また、別のある変形例では、1つ以上のジブ起伏シリンダーが設けられ、テンションロッド13A,13Bのそれぞれの一端(前端)は、ジブ起伏シリンダーに接続される。そして、テンションロッド13A,13Bのそれぞれは、ジブ起伏シリンダーを介して、ベースジブ51に接続される。本変形例では、ブームヘッド17から垂下する状態に対してジブ12がブーム11の前方側に張出された状態において、ジブ起伏シリンダーのそれぞれを伸長又は収縮し、ブームヘッド17とジブ12との間に張られる部分の長さを変化させる。これにより、ジブ12は、ブーム11に対して起きる又は伏せる。この際、例えば、ジブ起伏シリンダーのそれぞれを収縮することにより、ジブ12がブーム11に対して起きる。そして、ジブ起伏シリンダーのそれぞれを伸長することにより、ジブ12がブーム11に対して伏せる。

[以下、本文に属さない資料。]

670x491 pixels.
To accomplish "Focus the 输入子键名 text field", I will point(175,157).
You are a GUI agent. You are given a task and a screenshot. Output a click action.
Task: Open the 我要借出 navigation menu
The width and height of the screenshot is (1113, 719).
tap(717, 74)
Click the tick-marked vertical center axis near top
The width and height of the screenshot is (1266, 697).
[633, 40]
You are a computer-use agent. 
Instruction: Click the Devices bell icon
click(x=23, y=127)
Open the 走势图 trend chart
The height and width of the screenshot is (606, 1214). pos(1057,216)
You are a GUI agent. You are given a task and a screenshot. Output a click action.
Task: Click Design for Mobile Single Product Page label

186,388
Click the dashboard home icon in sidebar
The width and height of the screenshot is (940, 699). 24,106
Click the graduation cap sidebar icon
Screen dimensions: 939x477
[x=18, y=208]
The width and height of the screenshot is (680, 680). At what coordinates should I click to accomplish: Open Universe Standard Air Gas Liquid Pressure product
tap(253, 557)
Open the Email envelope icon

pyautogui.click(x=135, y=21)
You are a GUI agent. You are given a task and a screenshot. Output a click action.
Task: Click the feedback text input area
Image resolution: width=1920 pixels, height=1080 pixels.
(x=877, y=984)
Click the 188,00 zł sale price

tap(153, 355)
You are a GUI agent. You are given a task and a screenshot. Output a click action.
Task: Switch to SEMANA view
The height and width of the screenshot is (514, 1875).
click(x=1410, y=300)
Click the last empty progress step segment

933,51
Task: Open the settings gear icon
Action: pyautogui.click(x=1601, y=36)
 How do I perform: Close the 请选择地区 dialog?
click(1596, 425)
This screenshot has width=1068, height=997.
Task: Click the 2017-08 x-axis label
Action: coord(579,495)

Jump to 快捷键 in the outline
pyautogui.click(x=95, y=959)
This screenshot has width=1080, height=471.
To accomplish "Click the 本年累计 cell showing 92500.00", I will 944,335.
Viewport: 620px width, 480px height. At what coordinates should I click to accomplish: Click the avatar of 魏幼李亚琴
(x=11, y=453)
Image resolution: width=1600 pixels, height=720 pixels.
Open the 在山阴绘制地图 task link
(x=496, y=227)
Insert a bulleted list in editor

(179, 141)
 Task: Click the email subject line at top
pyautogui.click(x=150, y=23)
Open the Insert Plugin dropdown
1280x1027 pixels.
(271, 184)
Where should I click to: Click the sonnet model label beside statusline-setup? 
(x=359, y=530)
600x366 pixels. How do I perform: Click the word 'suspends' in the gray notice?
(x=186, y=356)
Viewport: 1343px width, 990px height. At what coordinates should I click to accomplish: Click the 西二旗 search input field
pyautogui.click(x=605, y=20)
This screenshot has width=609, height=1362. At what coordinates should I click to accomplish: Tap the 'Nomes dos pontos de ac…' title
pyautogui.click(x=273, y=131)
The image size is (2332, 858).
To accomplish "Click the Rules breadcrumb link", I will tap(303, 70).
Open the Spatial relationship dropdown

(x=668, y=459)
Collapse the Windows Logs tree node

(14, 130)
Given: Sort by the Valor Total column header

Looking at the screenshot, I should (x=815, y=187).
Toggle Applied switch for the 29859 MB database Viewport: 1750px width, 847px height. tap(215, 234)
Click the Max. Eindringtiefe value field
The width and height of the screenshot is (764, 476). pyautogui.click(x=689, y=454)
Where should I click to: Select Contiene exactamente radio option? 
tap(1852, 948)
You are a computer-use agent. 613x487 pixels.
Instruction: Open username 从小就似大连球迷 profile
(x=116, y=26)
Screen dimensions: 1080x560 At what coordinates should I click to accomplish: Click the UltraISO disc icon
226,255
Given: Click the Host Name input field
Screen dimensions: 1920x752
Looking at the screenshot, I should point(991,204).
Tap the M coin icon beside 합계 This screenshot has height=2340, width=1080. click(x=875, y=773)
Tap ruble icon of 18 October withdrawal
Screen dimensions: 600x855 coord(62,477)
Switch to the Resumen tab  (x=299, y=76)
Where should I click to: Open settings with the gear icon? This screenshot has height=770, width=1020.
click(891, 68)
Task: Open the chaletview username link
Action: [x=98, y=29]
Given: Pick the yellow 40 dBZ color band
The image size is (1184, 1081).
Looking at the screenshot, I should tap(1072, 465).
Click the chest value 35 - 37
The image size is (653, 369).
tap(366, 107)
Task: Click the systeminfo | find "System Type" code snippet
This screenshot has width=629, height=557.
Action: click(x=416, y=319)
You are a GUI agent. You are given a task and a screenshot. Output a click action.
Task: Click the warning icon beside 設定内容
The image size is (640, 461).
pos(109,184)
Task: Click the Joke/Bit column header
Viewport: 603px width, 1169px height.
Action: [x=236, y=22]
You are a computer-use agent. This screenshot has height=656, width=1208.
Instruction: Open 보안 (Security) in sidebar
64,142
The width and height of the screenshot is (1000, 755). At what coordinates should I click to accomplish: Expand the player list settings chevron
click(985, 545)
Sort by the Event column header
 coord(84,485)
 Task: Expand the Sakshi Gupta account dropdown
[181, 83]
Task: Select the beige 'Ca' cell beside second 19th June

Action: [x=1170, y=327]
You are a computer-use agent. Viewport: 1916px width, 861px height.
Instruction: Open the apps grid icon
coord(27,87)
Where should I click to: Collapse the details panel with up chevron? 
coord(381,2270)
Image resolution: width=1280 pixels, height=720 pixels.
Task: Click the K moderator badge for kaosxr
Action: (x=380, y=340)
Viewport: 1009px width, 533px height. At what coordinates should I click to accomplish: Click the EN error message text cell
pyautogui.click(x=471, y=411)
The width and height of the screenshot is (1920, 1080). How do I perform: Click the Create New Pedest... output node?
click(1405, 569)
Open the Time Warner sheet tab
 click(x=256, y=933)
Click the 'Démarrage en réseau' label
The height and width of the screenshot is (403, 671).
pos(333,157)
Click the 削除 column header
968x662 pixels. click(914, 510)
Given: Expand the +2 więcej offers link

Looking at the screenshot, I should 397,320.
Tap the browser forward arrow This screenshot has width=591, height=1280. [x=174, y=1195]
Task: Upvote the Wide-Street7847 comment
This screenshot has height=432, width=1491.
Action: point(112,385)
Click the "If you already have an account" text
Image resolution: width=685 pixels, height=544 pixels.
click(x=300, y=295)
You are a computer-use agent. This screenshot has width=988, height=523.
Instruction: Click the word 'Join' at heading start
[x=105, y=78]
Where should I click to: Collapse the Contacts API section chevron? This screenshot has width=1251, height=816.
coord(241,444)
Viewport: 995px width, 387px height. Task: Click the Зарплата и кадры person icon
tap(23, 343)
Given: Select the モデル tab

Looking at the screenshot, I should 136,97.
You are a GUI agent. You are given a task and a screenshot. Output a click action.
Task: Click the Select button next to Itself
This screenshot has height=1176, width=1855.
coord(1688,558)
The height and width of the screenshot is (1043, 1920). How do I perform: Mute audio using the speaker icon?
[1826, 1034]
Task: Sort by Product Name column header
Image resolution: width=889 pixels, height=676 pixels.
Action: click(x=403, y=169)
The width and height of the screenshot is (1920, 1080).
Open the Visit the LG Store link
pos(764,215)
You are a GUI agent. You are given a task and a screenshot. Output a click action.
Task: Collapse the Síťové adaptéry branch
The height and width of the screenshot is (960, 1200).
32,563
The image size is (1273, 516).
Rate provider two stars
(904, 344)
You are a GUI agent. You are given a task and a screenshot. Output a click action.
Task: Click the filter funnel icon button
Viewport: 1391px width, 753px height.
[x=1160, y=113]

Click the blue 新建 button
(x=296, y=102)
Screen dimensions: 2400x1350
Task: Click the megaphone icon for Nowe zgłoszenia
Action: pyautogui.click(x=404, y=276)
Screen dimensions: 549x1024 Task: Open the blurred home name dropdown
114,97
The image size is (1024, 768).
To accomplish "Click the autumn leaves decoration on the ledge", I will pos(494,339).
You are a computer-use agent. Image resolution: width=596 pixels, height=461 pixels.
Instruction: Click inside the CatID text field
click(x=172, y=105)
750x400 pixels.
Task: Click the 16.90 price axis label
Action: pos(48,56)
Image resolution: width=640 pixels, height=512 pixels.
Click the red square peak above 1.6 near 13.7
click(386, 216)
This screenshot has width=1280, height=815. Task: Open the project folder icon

また、ある変形例では、走行時等において、ジブ12は、ブーム側面23A,23Bの一方にブーム11の長手方向に配置され、ブーム側面23A,23Bの一方に沿って格納される。この場合、ブーム側面23A,23Bの一方にブーム11の長手方向に配置される状態とブーム下面22にブーム11の長手方向に配置される状態との間でジブ12を移動させる機構が、ブーム11等に設けられる。ジブ12の使用時には、ブーム側面23A,23Bの一方に配置される状態からブーム下面22に配置される状態に、ジブ12を移動させる。そして、前述の実施形態等と同様にしてジブ12を用いて作業を行う。また、ジブ12を格納する際には、前述の実施形態等と同様にして、ブーム下面22にジブ12を配置する。そして、ブーム側面23A,23Bの一方に配置される状態にブーム下面22に配置される状態から、ジブ12を移動させる。
なお、本発明は、上記実施形態に限定されるものではなく、実施段階ではその要旨を逸脱しない範囲で種々に変形することが可能である。また、各実施形態は適宜組み合わせて実施してもよく、その場合組み合わせた効果が得られる。更に、上記実施形態には種々の発明が含まれており、開示される複数の構成要件から選択された組み合わせにより種々の発明が抽出され得る。例えば、実施形態に示される全構成要件からいくつかの構成要件が削除されても、課題が解決でき、効果が得られる場合には、この構成要件が削除された構成が発明として抽出され得る。